» **WHAT IS EXPECTED**
Having located "Where should I" in the listing below, write out its line and every following line exactly, last line included, without the pictures.

--- START ---

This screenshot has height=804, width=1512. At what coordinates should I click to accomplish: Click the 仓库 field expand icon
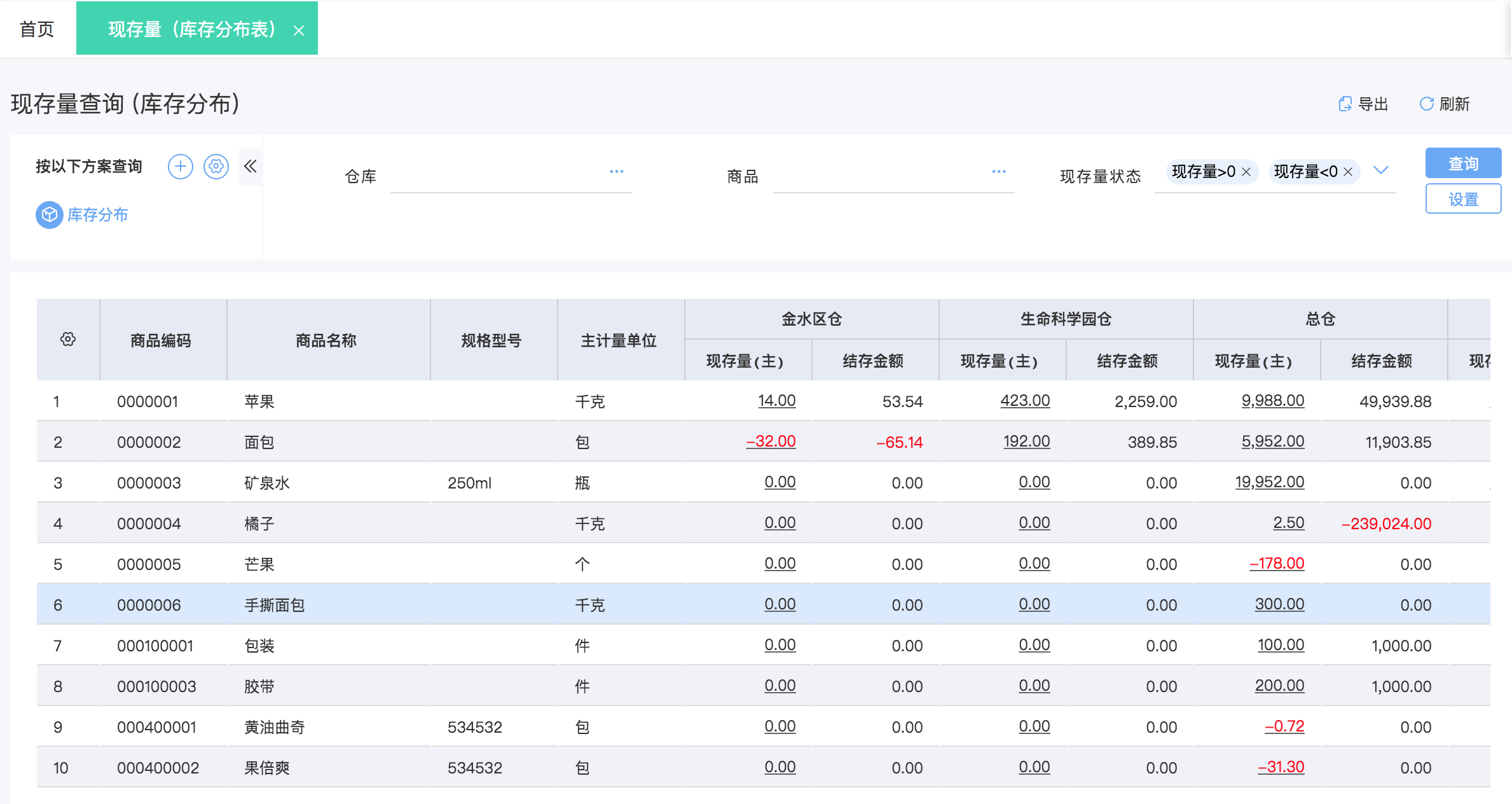tap(618, 171)
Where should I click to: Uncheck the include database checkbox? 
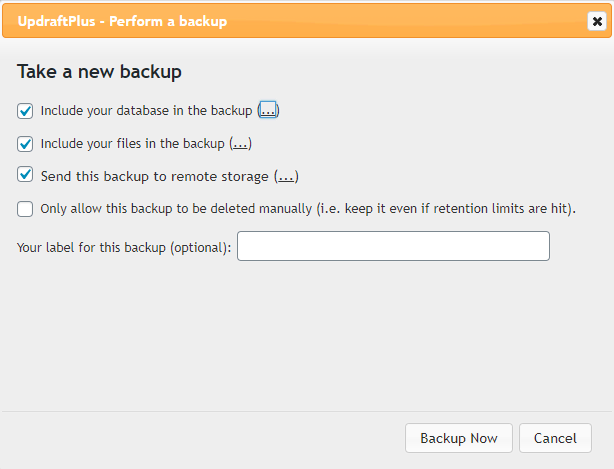point(25,110)
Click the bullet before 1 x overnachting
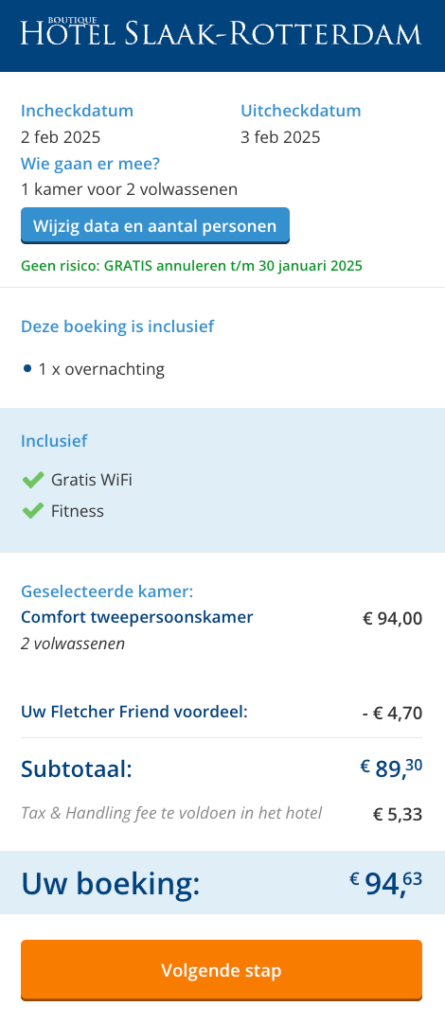This screenshot has height=1024, width=445. tap(27, 369)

--- END ---

» **SOLUTION TO THIS TASK**
Where should I click to: Uncheck the include database checkbox? 
point(25,110)
Click the bullet before 1 x overnachting
This screenshot has height=1024, width=445. tap(27, 369)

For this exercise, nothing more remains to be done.